Polish perspectives for science abroad
Polish scientists working abroad will gather already for the third time at “Science. Polish Perspectives”— a conference organised in the UK.
“’Science. Polish Perspectives’ is the first initiative that unites Poles who work in science outside Poland. As it’s run in English, it’s also of utmost importance in promoting our country abroad,” Dr Joanna Bagniewska, a conference co-organiser and a lecturer of zoology at Nottingham Trent University, told Polska.pl. The event will be held on 24 and 25 October 2014 at the prestigious University of Oxford. This edition is already the event’s third, with the previous ones taking place at the University of Cambridge.
The organisers expect this year’s Polish conference to attract an audience of 250-300, compared with around 200 last year. Previous editions of “Science. Polish Perspectives” (SPP) featured many renowned figures of the science world, among others, Professor Jacek Baranowski, graphene research specialist, Professor Maciej Konacki, finder of exoplanets, and Professor Maciej Żylicz, biologist and President’s social adviser. The conference received a good review on a blog run by Nature, a well-known scientific journal.

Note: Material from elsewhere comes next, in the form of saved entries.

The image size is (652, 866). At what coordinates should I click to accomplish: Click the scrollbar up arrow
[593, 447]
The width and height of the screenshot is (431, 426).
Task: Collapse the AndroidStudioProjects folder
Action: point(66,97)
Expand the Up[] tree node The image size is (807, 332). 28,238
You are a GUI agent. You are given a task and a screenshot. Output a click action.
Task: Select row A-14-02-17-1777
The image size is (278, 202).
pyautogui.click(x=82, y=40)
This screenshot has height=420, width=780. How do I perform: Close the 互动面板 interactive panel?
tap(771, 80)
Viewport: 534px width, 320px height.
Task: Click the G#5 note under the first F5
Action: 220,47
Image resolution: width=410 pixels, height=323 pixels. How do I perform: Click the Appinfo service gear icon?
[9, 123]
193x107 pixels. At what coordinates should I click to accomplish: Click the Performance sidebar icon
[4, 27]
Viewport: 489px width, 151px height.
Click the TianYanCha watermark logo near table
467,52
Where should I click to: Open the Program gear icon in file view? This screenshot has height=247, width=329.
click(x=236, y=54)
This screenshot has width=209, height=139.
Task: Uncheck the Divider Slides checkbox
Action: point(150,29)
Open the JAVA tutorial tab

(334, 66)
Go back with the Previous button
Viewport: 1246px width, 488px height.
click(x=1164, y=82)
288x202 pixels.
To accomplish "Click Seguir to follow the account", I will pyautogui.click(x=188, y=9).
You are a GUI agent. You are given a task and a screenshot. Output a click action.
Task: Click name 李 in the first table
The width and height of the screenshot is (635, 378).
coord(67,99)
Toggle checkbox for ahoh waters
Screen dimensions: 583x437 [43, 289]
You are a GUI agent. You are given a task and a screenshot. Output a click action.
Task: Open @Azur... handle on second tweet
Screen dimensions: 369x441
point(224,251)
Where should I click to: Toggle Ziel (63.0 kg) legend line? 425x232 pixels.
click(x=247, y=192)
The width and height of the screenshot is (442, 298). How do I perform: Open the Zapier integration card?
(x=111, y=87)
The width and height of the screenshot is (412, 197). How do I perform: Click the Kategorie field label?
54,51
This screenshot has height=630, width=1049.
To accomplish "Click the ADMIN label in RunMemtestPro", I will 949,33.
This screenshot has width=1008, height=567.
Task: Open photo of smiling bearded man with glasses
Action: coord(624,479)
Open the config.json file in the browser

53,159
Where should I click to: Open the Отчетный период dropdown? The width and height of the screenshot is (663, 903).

“This year’s conference also looks interesting,” Magdalena Richter, SPP2014 conference’s mentor and a doctoral student at the Polish Academy of Sciences and the University of Cambridge, told Polska.pl. “We have sent invitations among others to Andre Geim and Konstantin Novoselov, winners of the Nobel Prize for research into graphene. We’ve also invited Professor Agnieszka Zalewska, last year’s chair of the CERN Council, and Professor Michał Heller, philosopher.
Dr Joanna Bagniewska was two times among speakers at the past conferences. In 2014 she became famous after winning the Polish edition of FameLab and qualifying into this contest’s international finals. “Gatherings such as the SPP give scientists a possibility of uniting and getting to know one another as well as facilitating the presentation of their research results to the public, which is a difficult but terribly important task,” says Dr Bagniewska.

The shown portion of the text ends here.